>>>>>

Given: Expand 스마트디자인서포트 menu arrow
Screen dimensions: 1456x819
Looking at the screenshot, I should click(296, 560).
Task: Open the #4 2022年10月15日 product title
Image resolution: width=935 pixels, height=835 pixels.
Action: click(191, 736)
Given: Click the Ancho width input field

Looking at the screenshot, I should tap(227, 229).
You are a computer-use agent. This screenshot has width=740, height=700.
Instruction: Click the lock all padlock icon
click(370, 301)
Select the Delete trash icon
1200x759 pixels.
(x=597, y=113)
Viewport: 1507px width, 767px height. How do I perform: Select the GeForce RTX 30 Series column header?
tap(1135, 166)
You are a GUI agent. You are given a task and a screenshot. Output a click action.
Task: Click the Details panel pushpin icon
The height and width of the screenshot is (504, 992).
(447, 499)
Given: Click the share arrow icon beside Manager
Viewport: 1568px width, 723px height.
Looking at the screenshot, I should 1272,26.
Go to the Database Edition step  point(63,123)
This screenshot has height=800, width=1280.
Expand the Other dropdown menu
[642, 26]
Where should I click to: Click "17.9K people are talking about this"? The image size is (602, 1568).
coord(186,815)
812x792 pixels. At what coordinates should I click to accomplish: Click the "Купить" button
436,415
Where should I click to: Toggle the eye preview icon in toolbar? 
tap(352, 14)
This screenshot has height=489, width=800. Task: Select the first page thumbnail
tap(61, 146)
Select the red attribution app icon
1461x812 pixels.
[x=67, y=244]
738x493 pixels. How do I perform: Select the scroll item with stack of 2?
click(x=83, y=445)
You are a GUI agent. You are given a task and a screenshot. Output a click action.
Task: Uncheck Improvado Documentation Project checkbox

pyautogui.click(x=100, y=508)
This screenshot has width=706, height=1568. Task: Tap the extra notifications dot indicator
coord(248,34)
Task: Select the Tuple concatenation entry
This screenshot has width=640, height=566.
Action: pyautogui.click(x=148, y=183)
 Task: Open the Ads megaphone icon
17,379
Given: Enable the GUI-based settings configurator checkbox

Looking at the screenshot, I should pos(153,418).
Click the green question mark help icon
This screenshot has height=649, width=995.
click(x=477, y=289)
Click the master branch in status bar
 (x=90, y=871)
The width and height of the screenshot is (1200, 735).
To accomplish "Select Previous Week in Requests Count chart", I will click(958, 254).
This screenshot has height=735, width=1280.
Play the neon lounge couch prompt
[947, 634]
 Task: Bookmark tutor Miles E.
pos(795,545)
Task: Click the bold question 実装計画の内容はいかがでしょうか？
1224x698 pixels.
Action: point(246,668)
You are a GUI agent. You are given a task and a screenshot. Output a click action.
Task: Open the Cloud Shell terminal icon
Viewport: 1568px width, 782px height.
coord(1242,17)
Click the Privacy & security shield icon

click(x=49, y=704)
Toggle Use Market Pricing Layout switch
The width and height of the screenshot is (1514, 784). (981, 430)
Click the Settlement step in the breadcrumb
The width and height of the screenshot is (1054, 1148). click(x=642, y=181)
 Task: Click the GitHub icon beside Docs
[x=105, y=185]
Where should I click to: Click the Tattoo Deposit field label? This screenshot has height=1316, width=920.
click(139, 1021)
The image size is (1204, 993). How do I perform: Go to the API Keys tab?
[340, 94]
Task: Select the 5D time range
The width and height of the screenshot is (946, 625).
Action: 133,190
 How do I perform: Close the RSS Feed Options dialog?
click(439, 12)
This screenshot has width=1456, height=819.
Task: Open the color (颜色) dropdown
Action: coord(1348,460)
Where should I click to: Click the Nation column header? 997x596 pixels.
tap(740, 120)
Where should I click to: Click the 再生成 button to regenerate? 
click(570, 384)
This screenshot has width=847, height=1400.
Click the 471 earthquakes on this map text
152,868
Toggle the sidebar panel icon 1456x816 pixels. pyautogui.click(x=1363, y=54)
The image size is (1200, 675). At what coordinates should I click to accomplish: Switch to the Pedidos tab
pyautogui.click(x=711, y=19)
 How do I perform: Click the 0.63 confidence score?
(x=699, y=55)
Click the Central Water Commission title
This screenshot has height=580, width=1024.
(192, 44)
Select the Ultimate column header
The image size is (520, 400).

<<<<<

### WHAT YOU WILL DO:
From the start of the records up to and including the line with "tap(1135, 166)", change "Given" to "Request" and give those lines again with nothing else altered.

### OUTPUT FOR THIS EXERCISE:
Request: Expand 스마트디자인서포트 menu arrow
Screen dimensions: 1456x819
Looking at the screenshot, I should click(296, 560).
Task: Open the #4 2022年10月15日 product title
Image resolution: width=935 pixels, height=835 pixels.
Action: click(191, 736)
Request: Click the Ancho width input field

Looking at the screenshot, I should tap(227, 229).
You are a computer-use agent. This screenshot has width=740, height=700.
Instruction: Click the lock all padlock icon
click(370, 301)
Select the Delete trash icon
1200x759 pixels.
(x=597, y=113)
Viewport: 1507px width, 767px height. How do I perform: Select the GeForce RTX 30 Series column header?
tap(1135, 166)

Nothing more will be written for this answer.